Furthermore, the Lord himself told his would-be followers, “If anyone comes to me and does not hate his own father and mother and wife and children and brothers and sisters, yes, and even his own life, he cannot be my disciple.” It is not necessary to be consumed by romantic passion to become an idolater; a distorted sense of responsibility or a set of misplaced priorities will do just fine. They are just as effective a trap, and you will find yourself hating your situation just as intensely if you let those earthly values dictate your choices.

Loving the World

The apostle Paul refers to a former fellow-worker named Demas. Assuming it is the same man, Demas’ greetings were sent along with Paul’s to the Colossians and Philemon around about AD 61. Roughly six years later, Paul tells Timothy that their mutual friend and companion has deserted them and headed off to the big city of Thessalonica, presumably in search of other experiences. Paul calls him “in love with this present world.”

That’s idolatry, plain and simple, though it’s doubtful the things Demas longed to enjoy in life were particular sinful in themselves. In all probability, he simply preferred a more ordinary first-century lifestyle to the regular privations of serving Christ — though I suspect he would not have expressed it quite that way. He probably thought he was finally free, but in fact he had allowed himself to become spiritually ensnared. He had traded in the upward call of God for inferior, earthly pleasures that could never satisfy, and the “Well done” of Christ for bread and lentil stew.
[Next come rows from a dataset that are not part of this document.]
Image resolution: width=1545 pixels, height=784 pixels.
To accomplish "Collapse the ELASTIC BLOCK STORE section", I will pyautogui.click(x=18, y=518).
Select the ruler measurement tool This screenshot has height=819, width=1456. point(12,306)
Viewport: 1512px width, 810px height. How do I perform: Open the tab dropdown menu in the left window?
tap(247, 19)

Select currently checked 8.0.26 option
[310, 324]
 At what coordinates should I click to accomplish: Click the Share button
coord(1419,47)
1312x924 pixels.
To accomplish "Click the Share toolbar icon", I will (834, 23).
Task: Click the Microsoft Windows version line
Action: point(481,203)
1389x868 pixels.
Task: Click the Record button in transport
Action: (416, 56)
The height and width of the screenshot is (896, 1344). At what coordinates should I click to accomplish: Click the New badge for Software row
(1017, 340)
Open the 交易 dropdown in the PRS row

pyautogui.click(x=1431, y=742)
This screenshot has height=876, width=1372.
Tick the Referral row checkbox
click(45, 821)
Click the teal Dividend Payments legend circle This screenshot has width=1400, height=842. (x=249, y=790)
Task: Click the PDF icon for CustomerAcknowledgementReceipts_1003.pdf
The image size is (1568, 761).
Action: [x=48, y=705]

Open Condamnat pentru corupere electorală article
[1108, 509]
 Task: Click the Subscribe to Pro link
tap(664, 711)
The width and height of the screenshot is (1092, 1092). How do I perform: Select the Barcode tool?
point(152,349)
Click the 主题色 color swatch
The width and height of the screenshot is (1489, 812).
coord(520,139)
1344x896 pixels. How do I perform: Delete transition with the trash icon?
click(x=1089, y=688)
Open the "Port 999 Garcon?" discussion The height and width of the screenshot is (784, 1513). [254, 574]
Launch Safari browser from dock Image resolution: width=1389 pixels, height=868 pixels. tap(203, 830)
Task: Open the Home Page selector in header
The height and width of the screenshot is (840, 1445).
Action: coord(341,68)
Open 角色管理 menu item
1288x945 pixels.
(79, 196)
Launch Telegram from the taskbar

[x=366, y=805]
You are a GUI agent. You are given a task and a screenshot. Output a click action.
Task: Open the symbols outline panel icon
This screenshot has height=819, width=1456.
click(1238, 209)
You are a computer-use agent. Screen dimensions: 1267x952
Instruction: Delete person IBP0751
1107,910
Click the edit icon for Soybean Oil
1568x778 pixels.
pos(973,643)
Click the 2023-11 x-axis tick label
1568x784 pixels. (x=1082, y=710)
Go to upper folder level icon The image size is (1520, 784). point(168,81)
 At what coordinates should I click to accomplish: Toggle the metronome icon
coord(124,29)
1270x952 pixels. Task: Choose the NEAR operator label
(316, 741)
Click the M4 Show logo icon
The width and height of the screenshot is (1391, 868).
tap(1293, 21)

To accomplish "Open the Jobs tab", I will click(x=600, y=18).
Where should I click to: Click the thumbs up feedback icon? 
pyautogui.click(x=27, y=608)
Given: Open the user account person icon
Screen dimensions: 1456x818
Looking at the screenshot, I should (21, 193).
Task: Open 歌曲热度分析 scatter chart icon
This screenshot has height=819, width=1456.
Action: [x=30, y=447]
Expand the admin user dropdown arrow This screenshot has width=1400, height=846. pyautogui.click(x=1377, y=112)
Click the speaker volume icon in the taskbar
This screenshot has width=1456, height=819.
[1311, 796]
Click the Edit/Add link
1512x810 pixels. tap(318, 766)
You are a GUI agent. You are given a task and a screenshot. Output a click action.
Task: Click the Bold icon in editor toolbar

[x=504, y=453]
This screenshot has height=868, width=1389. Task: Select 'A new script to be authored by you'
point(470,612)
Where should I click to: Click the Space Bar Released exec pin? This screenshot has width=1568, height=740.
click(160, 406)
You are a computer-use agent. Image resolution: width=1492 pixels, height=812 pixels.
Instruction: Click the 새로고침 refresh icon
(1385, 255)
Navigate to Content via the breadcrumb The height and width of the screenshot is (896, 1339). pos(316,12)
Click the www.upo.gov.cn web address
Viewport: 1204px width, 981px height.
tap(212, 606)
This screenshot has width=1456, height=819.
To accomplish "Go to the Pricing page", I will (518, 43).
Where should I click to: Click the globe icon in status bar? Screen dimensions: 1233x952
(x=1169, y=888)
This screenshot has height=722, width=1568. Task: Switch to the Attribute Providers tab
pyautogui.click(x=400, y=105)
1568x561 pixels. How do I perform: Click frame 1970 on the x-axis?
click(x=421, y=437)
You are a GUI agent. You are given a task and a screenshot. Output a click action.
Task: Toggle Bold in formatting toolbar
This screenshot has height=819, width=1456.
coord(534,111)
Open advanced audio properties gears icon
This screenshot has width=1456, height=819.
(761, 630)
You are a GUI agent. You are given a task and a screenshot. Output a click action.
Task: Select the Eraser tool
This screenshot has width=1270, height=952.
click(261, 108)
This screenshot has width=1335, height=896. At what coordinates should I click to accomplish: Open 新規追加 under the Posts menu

Demas is also a reminder that the temptation to idolatry is not just something that traps neophytes and rookies. The seasoned servant of Christ is still at risk.

What Makes You Tick?

Any overwhelming desire can be idolatrous. Ask yourself what makes you tick. What drives the choices you make? What really gets you out of bed in the morning? What do you hope for and dream of in this life? What makes you most elated, and what makes you most disappointed?

No man can serve two masters, and no man can worship two gods. One or the other must always place second. Choose wrongly, and we risk losing everything that really matters.

Let’s face it: hooked through the nose or swinging from a noose, we’re not good for much.